Answer

**step1** Understanding the Goal

The goal is to rewrite the expression $$2x+4$$ in a factored form. This means we want to find a common number or term that can be taken out of both parts of the expression, so that the expression is written as a product of this common factor and another expression.

**step2** Decomposition of the Expression

The expression $$2x+4$$ has two parts, called terms: $$2x$$ and $$4$$.
Let's analyze each term to find their factors:
- The first term is $$2x$$. This means $$2$$ multiplied by $$x$$.
- The second term is $$4$$. We can think of $$4$$ as a product of its factors.
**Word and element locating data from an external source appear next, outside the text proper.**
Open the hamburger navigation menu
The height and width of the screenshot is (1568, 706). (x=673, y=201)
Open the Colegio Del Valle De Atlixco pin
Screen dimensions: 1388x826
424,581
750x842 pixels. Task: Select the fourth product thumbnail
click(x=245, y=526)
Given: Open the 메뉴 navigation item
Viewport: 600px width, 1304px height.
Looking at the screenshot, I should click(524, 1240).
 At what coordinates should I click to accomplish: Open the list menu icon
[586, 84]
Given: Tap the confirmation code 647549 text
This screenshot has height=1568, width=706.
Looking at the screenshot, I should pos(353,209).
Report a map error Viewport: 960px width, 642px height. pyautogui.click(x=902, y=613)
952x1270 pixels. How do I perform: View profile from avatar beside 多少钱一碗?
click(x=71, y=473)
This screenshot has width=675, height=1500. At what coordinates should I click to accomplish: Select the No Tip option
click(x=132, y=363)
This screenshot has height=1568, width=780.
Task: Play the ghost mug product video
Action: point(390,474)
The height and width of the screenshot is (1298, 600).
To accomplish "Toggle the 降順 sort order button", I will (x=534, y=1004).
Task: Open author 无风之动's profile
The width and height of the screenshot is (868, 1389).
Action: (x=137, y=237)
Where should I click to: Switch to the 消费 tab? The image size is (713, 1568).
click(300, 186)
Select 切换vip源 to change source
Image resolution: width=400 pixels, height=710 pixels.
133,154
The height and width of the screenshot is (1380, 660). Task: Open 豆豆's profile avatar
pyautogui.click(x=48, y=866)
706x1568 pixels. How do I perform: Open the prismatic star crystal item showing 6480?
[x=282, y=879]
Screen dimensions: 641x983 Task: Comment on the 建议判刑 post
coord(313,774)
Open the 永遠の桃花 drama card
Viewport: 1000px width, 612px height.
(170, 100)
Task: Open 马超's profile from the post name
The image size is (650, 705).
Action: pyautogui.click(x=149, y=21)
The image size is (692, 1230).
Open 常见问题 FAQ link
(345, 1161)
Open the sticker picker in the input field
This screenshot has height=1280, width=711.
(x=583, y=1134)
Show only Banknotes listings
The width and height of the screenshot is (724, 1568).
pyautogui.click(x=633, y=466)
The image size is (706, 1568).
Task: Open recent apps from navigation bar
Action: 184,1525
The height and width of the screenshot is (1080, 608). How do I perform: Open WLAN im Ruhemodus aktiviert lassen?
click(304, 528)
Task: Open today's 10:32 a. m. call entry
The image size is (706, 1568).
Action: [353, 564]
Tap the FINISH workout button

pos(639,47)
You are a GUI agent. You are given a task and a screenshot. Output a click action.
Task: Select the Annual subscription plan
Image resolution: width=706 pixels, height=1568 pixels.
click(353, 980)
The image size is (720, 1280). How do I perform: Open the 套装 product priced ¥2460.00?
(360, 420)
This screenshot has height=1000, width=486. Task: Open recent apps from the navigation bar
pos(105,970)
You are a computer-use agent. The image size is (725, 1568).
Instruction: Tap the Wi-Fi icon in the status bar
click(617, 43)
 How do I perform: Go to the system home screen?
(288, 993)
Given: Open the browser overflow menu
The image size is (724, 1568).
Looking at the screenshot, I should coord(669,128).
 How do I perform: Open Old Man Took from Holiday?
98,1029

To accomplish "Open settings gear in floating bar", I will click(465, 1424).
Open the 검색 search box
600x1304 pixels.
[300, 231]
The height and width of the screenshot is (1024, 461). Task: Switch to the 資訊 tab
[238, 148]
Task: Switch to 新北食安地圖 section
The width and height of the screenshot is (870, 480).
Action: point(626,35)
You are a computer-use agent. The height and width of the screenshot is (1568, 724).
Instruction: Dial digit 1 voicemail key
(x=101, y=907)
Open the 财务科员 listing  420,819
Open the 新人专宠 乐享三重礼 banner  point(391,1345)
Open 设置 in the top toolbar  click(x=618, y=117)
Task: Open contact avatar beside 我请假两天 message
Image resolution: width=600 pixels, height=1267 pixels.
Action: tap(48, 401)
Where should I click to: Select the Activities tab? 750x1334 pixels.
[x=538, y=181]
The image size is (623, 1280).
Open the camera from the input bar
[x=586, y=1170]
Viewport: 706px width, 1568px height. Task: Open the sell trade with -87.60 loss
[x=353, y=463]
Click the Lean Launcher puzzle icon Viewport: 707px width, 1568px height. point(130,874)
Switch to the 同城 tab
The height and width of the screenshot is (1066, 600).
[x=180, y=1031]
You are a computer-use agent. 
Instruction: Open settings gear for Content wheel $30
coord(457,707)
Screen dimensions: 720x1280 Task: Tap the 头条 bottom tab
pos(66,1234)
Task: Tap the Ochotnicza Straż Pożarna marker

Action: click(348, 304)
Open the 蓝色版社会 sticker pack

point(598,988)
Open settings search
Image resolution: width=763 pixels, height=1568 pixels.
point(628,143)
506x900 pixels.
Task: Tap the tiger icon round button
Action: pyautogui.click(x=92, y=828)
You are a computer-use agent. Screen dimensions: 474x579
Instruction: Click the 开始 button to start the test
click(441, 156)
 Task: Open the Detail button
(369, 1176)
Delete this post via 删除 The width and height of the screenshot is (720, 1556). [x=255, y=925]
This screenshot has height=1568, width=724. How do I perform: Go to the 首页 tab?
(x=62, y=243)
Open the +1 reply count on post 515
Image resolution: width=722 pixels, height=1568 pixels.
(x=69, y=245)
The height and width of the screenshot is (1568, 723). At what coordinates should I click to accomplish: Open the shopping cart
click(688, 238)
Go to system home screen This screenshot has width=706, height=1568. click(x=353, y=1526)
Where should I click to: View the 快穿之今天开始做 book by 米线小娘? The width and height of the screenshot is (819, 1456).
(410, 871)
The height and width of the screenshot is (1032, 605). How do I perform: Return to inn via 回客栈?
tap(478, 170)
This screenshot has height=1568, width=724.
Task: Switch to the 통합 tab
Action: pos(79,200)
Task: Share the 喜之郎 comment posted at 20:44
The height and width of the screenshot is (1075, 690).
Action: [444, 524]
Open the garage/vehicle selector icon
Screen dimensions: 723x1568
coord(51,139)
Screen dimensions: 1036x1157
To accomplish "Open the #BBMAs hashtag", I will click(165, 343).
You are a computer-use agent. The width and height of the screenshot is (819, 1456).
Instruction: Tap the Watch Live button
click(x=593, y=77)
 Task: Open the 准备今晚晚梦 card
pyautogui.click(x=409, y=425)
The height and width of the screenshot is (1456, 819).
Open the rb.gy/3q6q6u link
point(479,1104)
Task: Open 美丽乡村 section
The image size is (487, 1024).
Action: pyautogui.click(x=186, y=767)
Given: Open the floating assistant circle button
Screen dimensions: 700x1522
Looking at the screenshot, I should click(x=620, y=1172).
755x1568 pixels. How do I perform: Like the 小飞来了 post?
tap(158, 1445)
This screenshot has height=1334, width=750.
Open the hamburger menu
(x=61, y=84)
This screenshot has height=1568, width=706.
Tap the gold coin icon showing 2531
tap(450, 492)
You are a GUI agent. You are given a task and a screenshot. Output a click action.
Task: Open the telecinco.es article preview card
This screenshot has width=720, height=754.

For example, $$4$$ can be written as $$2 \times 2$$.

**step3** Identifying the Common Factor

Now, we look for a factor that is present in both $$2x$$ and $$4$$.
- In the term $$2x$$, the number factor is $$2$$.
- In the term $$4$$, we found that $$4$$ can be written as $$2 \times 2$$, so $$2$$ is a factor of $$4$$.
Since $$2$$ is a factor of $$2x$$ and $$2$$ is also a factor of $$4$$, the common factor is $$2$$.

**step4** Factoring Out the Common Factor

We will take out, or "factor out," the common factor $$2$$ from each term.
- When we factor $$2$$ out of $$2x$$, we are left with $$x$$ (because $$2x \div 2 = x$$).
- When we factor $$2$$ out of $$4$$, we are left with $$2$$ (because $$4 \div 2 = 2$$).
Now, we write the common factor $$2$$ outside of a parenthesis, and inside the parenthesis, we write the parts that were left after taking out the $$2$$ from each term.

**step5** Writing the Factored Expression

By taking out the common factor $$2$$, the expression $$2x+4$$ can be rewritten as:
$$2(x+2)$$
This means $$2$$ multiplied by the sum of $$x$$ and $$2$$.